Karıncalar Görünür Oldu
Karıncalar yazın gelişiyle tekrar görünür oldular. Onlara karşı küçüklükten kalan korkum olsa da gözüme artık yük taşıyan işçiler gibi geliyorlar. Karıncalar yürürken bende sorular sordum kendime ve onları izliyorum.
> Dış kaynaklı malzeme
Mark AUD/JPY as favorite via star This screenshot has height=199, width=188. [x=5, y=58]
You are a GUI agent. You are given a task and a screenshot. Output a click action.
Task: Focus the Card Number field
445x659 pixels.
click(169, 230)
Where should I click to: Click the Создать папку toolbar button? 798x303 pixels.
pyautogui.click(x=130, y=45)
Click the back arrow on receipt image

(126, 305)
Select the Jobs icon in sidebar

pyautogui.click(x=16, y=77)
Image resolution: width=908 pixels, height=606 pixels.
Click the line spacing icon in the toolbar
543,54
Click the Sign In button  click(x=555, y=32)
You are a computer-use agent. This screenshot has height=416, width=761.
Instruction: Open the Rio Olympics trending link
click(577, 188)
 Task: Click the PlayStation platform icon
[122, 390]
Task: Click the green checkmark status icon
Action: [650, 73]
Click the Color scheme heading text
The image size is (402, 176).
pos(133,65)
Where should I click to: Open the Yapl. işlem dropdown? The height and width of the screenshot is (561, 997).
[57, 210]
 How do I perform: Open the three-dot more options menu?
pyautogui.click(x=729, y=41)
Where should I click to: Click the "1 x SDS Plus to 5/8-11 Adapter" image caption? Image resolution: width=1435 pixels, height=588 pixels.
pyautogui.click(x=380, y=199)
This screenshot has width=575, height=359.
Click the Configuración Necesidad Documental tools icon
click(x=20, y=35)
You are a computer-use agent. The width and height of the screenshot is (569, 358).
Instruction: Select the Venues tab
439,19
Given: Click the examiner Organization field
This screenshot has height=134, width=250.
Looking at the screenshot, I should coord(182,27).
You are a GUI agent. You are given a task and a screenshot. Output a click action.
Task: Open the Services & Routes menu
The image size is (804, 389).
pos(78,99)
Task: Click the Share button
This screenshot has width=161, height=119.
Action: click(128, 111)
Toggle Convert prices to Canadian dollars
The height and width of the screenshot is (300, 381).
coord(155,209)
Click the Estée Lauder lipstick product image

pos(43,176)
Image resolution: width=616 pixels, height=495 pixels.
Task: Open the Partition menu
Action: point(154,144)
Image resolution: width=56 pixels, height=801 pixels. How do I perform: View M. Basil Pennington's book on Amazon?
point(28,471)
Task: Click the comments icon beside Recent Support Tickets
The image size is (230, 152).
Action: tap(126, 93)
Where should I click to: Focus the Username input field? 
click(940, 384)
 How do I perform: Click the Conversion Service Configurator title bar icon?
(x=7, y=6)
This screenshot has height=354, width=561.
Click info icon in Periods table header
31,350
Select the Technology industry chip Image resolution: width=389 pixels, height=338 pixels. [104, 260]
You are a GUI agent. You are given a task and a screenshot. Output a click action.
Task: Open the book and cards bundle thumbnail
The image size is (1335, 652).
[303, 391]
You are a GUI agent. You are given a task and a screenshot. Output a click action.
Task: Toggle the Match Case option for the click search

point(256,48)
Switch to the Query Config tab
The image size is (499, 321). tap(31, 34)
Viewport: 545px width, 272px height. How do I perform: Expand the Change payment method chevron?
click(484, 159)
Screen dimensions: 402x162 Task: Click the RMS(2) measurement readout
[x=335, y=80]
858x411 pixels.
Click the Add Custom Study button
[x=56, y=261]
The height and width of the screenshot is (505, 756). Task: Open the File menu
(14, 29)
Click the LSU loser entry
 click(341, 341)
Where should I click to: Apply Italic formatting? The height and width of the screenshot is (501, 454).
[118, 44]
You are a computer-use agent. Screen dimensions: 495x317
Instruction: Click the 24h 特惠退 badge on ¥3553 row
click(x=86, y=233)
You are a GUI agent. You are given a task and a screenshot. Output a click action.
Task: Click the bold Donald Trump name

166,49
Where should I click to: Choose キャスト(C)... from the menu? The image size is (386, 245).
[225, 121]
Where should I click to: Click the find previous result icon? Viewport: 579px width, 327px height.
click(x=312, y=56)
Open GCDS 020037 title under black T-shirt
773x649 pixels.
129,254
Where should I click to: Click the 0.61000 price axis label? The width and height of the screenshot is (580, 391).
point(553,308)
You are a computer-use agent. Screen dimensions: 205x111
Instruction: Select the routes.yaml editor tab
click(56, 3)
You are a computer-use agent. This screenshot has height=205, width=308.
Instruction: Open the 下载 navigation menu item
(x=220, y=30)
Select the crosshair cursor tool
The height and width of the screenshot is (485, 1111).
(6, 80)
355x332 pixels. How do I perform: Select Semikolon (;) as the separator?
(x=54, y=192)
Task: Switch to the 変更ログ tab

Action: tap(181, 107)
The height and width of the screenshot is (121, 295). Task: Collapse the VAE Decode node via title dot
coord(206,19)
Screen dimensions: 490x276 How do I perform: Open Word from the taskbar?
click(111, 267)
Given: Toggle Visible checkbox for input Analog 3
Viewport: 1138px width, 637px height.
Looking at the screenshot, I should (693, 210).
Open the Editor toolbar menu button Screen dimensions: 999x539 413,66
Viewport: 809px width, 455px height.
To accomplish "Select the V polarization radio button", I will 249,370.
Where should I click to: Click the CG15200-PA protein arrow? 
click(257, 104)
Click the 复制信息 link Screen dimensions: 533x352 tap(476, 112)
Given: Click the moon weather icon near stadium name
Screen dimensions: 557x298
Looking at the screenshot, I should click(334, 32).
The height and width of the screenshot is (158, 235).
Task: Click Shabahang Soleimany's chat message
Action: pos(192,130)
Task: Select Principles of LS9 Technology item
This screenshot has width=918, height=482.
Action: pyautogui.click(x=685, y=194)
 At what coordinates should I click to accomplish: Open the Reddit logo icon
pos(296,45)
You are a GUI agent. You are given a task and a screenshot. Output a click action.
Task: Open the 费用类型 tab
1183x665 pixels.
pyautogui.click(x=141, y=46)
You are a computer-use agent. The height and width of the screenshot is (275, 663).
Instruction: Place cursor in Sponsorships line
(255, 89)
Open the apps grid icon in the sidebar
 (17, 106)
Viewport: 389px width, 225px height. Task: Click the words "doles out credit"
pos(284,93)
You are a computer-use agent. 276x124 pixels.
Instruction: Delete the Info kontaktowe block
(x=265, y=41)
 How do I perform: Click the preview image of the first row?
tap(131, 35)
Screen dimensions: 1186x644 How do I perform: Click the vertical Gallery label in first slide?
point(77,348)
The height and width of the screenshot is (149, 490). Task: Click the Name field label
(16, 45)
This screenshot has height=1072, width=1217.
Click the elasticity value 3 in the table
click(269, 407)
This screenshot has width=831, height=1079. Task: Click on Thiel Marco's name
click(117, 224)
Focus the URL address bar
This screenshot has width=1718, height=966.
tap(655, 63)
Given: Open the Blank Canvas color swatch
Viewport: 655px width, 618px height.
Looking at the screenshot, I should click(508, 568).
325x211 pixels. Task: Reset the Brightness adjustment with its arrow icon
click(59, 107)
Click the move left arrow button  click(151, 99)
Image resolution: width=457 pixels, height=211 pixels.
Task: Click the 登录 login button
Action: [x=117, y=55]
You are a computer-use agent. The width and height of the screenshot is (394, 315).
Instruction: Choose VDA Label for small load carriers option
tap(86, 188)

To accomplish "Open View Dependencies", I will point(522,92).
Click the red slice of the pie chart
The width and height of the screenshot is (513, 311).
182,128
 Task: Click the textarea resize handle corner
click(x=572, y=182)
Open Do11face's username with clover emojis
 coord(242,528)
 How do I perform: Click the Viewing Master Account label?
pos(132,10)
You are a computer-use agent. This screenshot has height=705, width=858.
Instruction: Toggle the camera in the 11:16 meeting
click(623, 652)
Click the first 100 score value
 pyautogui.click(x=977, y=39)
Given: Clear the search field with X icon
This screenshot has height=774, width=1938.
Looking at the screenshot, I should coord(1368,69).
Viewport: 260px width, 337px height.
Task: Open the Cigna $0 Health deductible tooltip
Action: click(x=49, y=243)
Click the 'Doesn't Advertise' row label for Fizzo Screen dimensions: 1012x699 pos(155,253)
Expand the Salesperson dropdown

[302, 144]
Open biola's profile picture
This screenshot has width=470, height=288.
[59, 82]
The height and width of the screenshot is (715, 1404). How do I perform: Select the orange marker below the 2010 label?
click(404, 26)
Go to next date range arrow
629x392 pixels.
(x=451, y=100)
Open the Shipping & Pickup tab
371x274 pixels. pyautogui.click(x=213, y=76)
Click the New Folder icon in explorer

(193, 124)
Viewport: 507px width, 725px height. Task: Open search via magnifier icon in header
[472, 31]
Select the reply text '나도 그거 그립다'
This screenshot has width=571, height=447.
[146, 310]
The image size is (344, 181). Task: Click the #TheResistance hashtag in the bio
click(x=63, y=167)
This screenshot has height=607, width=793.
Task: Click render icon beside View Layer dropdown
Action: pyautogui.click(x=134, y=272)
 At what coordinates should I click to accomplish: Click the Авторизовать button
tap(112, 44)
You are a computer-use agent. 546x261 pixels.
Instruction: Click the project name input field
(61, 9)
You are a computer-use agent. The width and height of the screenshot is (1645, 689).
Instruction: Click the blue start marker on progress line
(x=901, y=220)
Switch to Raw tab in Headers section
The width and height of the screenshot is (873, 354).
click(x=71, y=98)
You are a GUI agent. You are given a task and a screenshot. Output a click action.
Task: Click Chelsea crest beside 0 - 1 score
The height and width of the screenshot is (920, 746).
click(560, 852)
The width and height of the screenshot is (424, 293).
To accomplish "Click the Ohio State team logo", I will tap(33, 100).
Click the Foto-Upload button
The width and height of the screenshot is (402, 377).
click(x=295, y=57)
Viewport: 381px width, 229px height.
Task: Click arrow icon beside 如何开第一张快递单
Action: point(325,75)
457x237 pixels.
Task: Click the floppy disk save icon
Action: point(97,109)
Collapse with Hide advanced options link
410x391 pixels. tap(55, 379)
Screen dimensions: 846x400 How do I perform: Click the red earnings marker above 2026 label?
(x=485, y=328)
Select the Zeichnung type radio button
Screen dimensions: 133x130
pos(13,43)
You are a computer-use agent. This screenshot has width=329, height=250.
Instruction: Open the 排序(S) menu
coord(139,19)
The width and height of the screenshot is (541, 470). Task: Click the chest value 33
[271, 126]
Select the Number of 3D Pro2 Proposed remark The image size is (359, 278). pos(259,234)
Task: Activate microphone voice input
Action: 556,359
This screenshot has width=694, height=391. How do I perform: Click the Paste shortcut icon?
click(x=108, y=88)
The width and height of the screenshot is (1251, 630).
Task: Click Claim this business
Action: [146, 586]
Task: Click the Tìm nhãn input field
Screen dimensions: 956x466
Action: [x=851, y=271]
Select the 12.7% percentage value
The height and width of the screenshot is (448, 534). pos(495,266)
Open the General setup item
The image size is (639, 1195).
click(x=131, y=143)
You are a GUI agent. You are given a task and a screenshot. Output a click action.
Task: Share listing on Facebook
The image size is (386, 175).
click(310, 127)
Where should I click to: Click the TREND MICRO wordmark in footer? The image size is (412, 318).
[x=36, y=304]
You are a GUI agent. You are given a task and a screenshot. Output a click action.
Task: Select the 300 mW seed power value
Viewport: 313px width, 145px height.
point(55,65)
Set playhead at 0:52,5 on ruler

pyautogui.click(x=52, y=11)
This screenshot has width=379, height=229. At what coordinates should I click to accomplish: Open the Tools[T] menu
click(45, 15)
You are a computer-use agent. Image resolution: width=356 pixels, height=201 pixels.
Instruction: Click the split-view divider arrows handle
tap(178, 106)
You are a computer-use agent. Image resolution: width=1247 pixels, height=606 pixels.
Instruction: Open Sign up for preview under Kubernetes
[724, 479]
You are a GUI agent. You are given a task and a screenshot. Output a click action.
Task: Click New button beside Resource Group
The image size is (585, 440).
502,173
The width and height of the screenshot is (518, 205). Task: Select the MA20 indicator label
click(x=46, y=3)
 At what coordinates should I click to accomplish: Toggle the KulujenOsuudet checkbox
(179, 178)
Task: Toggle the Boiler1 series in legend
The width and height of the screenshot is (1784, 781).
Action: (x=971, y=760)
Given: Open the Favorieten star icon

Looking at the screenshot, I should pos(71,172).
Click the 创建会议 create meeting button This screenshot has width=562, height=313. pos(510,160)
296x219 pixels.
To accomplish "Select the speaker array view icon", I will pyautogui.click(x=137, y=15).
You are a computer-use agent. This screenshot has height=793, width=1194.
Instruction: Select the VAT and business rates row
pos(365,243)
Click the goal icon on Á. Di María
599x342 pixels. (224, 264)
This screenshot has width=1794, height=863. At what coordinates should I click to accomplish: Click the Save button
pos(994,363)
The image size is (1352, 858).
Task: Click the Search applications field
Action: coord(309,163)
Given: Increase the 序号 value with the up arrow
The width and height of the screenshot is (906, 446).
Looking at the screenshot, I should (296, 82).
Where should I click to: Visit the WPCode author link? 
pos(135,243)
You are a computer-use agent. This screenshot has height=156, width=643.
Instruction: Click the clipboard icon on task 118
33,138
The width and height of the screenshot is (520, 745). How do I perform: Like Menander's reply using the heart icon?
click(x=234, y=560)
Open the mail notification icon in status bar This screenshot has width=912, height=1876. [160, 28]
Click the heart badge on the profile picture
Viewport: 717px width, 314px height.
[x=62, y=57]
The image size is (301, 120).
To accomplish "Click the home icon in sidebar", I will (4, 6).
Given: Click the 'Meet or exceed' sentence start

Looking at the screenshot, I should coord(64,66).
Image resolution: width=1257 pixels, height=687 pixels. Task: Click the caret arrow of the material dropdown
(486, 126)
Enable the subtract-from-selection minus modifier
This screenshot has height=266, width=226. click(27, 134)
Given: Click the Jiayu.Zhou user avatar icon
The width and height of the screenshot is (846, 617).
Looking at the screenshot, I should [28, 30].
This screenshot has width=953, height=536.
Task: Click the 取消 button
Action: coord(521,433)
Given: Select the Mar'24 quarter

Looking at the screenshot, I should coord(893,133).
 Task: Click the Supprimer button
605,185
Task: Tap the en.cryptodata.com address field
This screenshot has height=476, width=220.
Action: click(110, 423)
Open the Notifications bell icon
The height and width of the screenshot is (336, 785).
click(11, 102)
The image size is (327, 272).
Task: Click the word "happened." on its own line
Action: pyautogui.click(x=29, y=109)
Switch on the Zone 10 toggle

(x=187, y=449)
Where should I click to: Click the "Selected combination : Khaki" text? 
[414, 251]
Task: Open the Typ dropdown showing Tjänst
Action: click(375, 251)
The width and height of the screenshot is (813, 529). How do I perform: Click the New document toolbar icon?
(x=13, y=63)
Yazamamaktan korkuyorum. Tükenmekten. Aklıma yazacak fikir, cümle gelmediği zamanlar sesim kısılmış kadar kötü hissediyorum. Elimde kâğıt, kalem veya bilgisayarda otururken hiçbir cümlemden memnun olmamak bana başarısız hissettiriyor. Akıcı bir şekilde yazamamak, donup kalmak çok rahatsız edici oluyor. Önemli konular hakkında veya muhteşem ifadelerle yazmadığımı biliyorum. Ama cümlelerimle akıcı bir şekilde yazılmış bir yazı kadar içimi dökmemi sağlayacak, kendimi değerli hissettirecek az an var. Düşünmekten, konuşmaktan daha rahatlatıcı oluyor yazı yazmak. Sanki hayallerini gerçekleştirmişsin veya anlamayanlara anlatabilmişsin kadar iyi hissettiriyor. Sanki konuşmak, düşünmek kayboluyor ama yazı bütün bu fikirleri var ediyor gibi. Her şey o an seninmiş, yargılama yokmuş gibi. Yolda giderken bakışlar yok, para derdi yok, bir diğer insan yok. Yazdıkların dışında, sen dışındaki herkesle her konuyla mesafeni korumuşsun gibi. Ama kalabalık gibi etrafım yine de. Yazdığım zamanlar daha rahat uyuyorum.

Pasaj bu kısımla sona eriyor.